Quantum information processing with closely-spaced diamond color centers in strain and magnetic fields

TL;DR

This paper proposes a method to use high-density, closely-spaced diamond NV centers with strain and magnetic field gradients for scalable quantum information processing, enabling individual addressability and entanglement of multiple qubits.

Contribution

It introduces a novel approach combining strain and magnetic gradients to individually control and read out over 100 closely-packed NV centers for quantum computing.

Findings

Over 100 NV centers can be individually addressed using strain encoding.

Magnetic gradients enable selective spin manipulation of NV centers.

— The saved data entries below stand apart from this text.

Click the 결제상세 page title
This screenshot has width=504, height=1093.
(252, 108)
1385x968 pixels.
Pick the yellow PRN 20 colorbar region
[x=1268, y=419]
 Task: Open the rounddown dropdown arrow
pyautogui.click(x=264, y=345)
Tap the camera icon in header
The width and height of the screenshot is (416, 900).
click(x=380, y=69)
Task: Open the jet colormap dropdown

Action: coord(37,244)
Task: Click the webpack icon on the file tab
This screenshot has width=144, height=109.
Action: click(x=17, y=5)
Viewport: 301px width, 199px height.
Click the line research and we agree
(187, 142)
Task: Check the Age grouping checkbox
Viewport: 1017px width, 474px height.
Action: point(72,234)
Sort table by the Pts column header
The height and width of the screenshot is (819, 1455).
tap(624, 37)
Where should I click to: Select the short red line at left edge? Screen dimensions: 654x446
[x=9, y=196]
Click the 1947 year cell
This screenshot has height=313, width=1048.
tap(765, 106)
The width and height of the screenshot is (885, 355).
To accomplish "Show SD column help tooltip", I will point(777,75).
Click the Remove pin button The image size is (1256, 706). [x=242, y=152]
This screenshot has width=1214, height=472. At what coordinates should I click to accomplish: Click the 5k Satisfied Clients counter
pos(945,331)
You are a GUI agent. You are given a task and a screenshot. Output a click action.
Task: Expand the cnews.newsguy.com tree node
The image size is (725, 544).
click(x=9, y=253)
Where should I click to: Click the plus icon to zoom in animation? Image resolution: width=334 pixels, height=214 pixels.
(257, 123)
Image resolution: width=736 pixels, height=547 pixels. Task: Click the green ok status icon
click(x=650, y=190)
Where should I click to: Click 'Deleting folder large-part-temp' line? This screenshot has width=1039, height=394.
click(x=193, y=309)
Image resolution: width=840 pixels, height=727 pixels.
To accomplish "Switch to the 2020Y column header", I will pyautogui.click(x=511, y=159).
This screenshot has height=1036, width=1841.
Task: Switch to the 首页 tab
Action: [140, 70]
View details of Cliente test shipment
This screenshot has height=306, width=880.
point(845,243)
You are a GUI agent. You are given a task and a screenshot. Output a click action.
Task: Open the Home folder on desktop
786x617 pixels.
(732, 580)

Protocols for creating multi-qubit entangled states are demonstrated.

Abstract

Electron and nuclear spins of diamond nitrogen-vacancy (NV) centers are good candidates for quantum information processing as they have long coherence time and can be initialized and read out optically. However, creating a large number of coherently coupled and individually addressable NV centers for quantum computing has been a big challenge. Here we propose methods to use high-density diamond NV centers coupled by spin-spin interaction with an average separation on the order of 10 nm for quantum computing. We propose to use a strain gradient to encode the position information of each NV center in the energy level of its excited electron orbital state, which causes a shift of its optical transition frequency. With such strain encoding, more than 100 closely-packed NV centers below optical diffraction limit can be read out individually by resonant optical excitation. A magnetic gradient will be used to shift the electron spin resonant (ESR) frequencies of NV centers. Therefore, the spin state of each NV center can be individually manipulated and different NV centers can be selectively coupled. A universal set of quantum operations for two-qubit and three-qubit system is introduced by careful design of external drives. Moreover, entangled states with multiple qubits can be created by this protocol, which is a major step towards quantum information processing with solid-state spins.